Поверь, Стефан, мне словно нож в грудь вонзили. Я мгновенно догадался, о ком идет речь, и с трудом нашел в себе силы продолжить разговор. Но все же сумел взять себя в руки.
– Умоляю вас, расскажите подробнее, – попросил я.
– Увидев умирающего мужа, она сказала, что не может его спасти, что это не в ее власти…
Трактирщик снова замолчал, и я слышал лишь его печальные вздохи.
Стефан, мы уже наблюдали великое множество аналогичных случаев. Как только деревенская знахарка заявляет, что не в силах кого-то вылечить, ее тут же объявляют ведьмой. Хотя прежде все считали ее доброй колдуньей и даже не заикались о дьяволе.
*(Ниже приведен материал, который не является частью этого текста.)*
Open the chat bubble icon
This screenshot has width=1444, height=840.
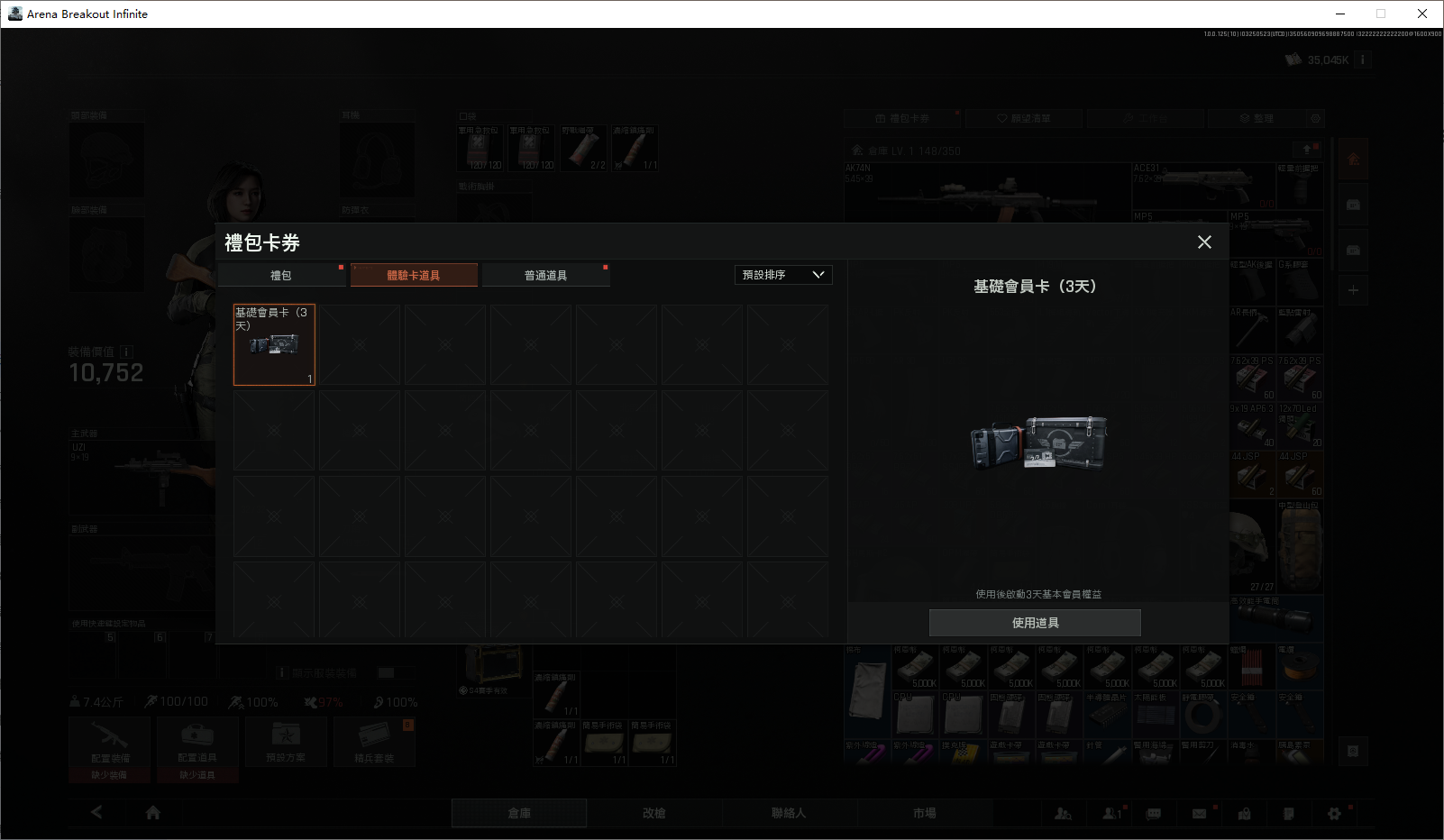(x=1154, y=813)
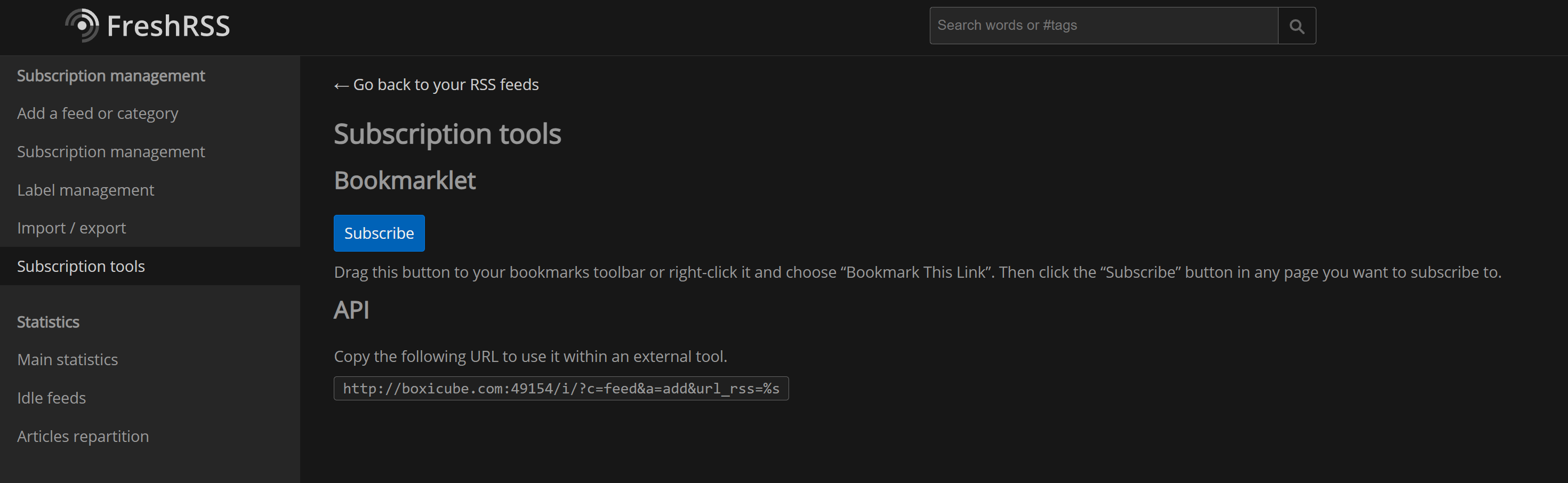Viewport: 1568px width, 483px height.
Task: Open Add a feed or category
Action: coord(98,114)
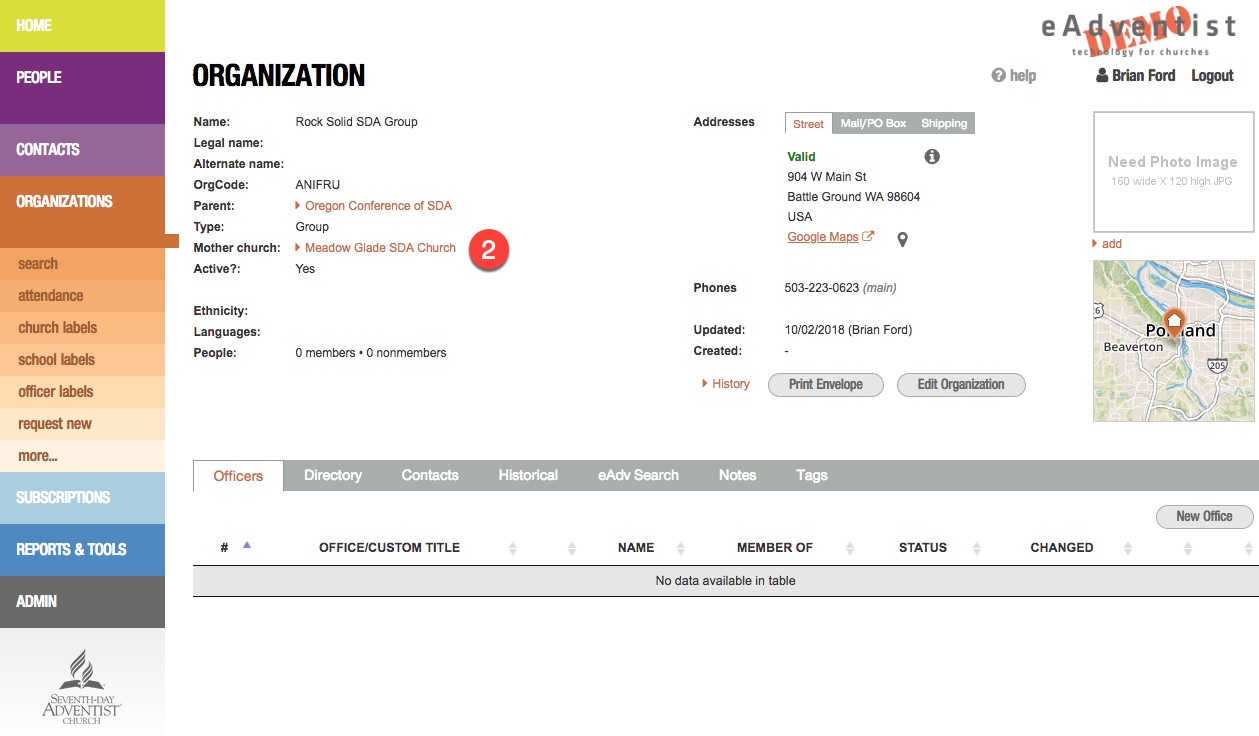Open Meadow Glade SDA Church link
This screenshot has width=1259, height=736.
pos(380,248)
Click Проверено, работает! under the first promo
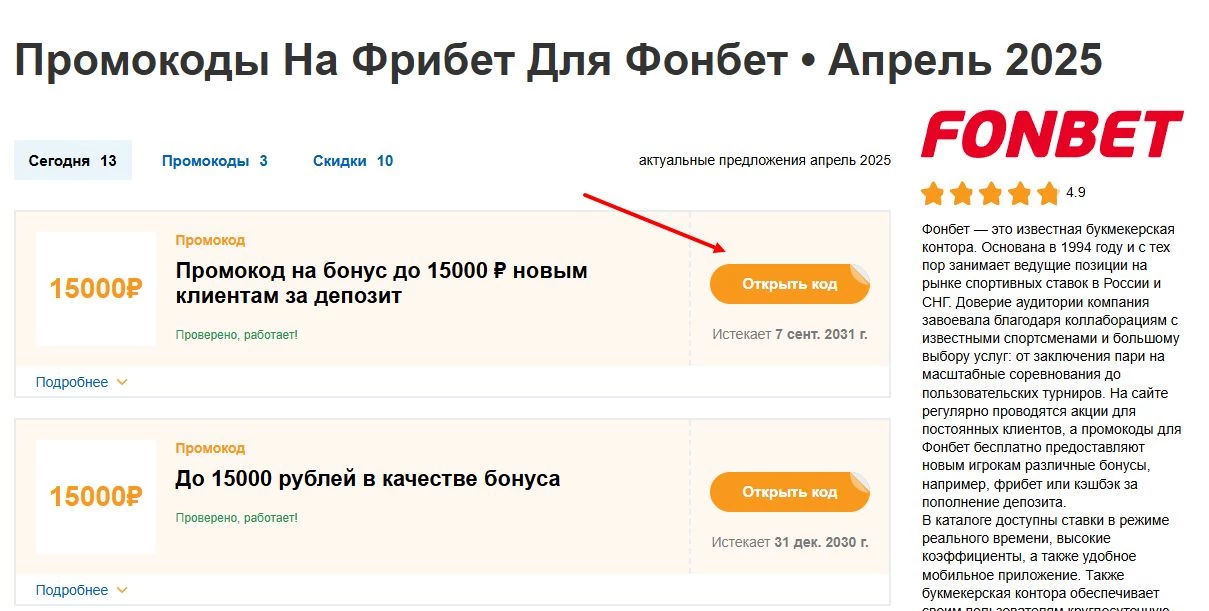The image size is (1209, 611). click(237, 335)
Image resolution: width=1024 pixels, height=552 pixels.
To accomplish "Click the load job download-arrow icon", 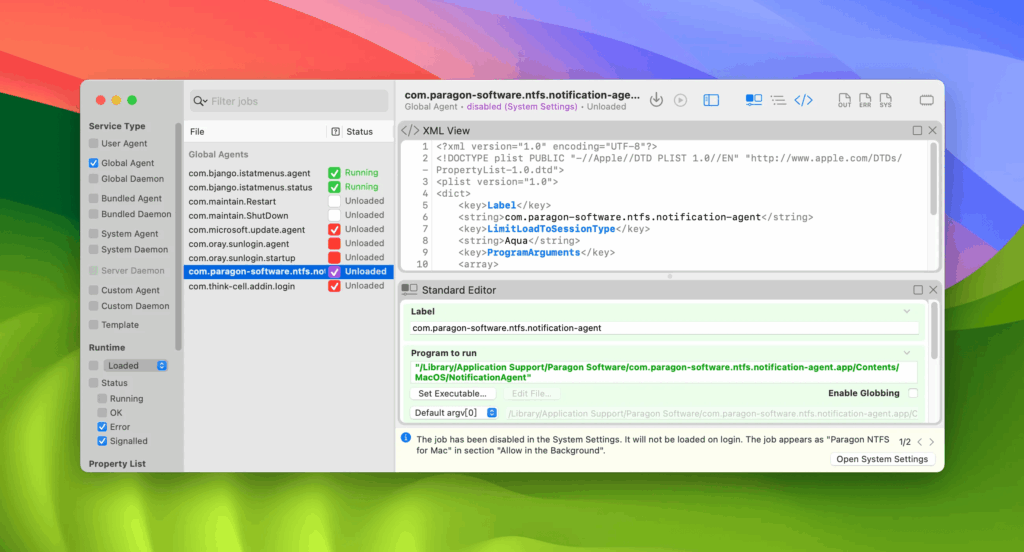I will coord(656,100).
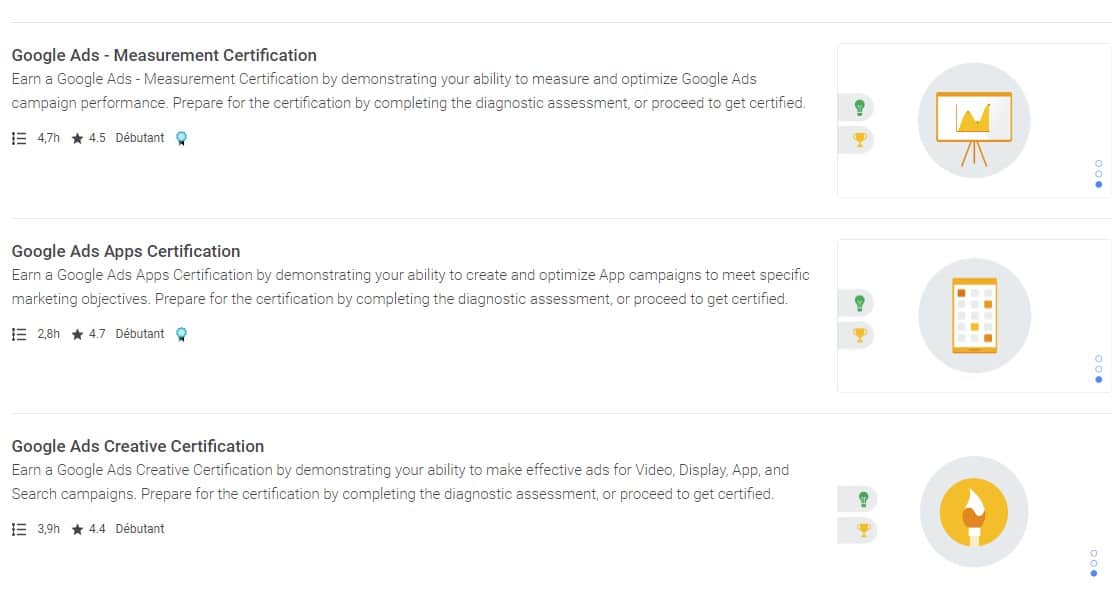Click the easel chart illustration on the Measurement card
The image size is (1116, 590).
tap(973, 119)
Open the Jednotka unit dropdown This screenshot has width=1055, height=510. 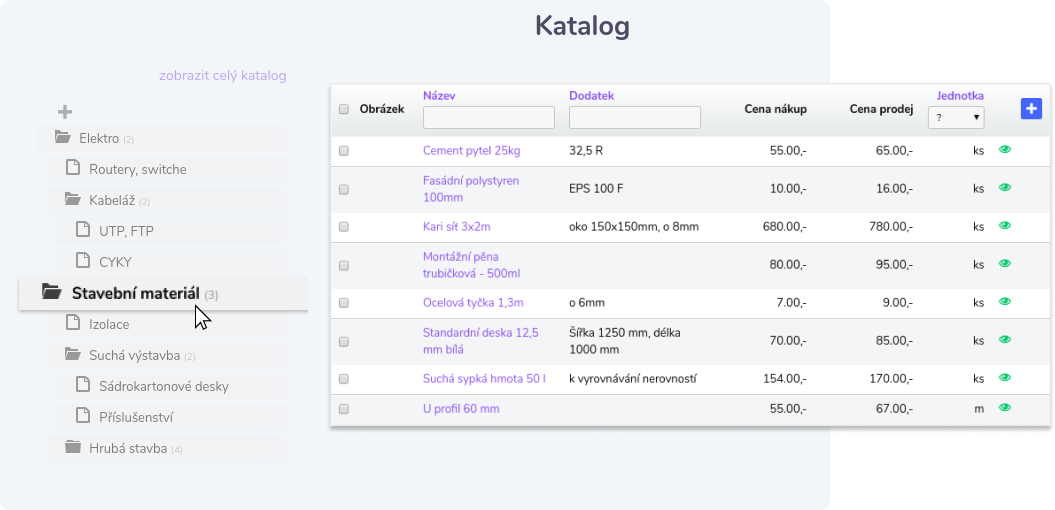tap(956, 118)
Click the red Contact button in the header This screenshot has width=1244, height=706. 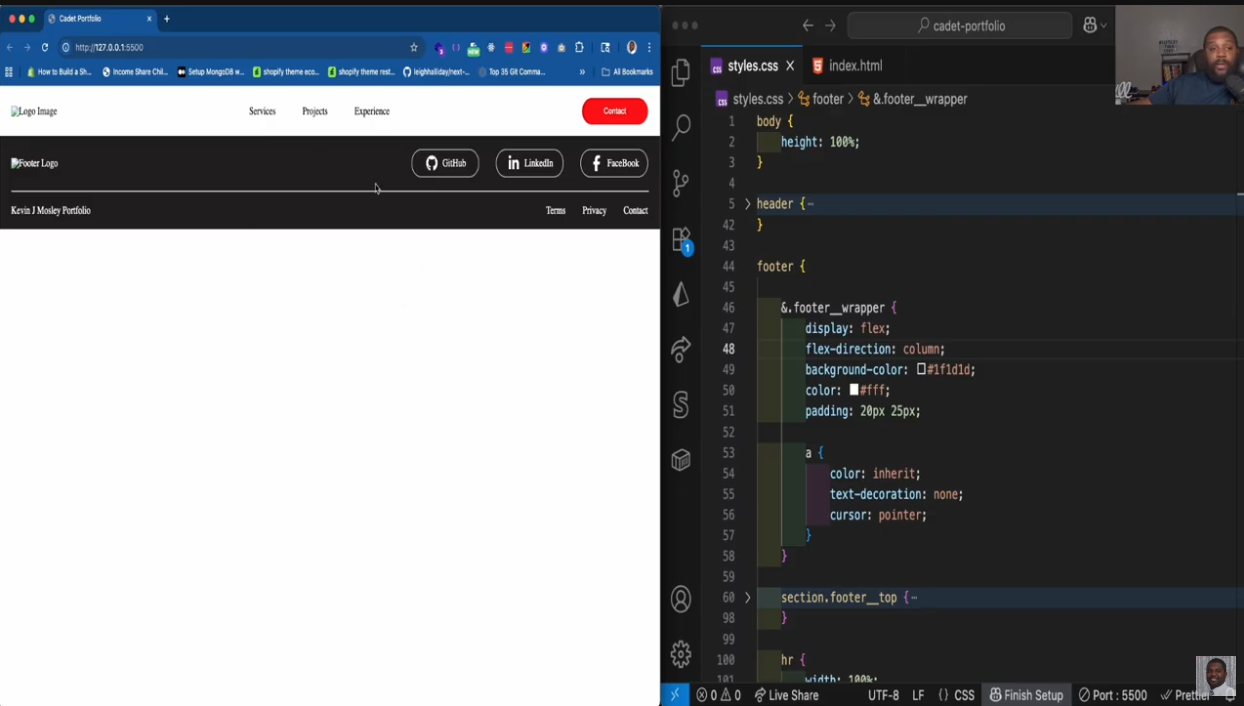(614, 111)
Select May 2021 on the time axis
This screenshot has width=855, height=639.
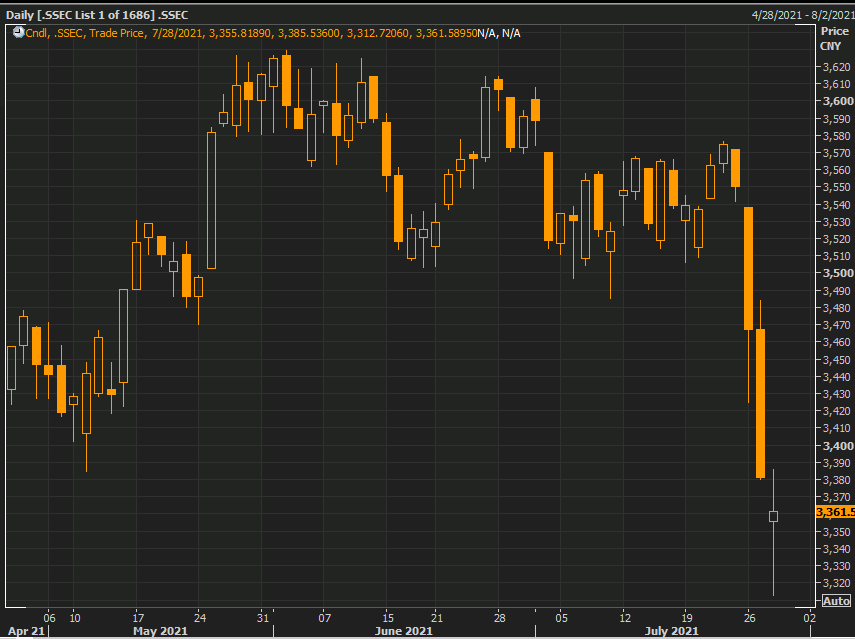click(x=160, y=631)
Здесь повторилась та же история.
Я присел к письменному столу, за которым пишу и сейчас, убрал свечи, затем отправился вниз, где в недрах темного и сырого каменного зала пылал небольшой очаг, возле которого грелись, либо иссушали свою бренную плоть, несколько местных философов. Удобно устроившись за одним из столов и заказав ужин, я изо всех сил пытался прогнать навязчивую мысль, всякий раз возникающую у меня при виде уютно горящего очага: ведь возведенные на костер поначалу тоже ощущают лишь приятное тепло, однако постепенно оно превращается в нестерпимый жар, несущий мучения и агонию.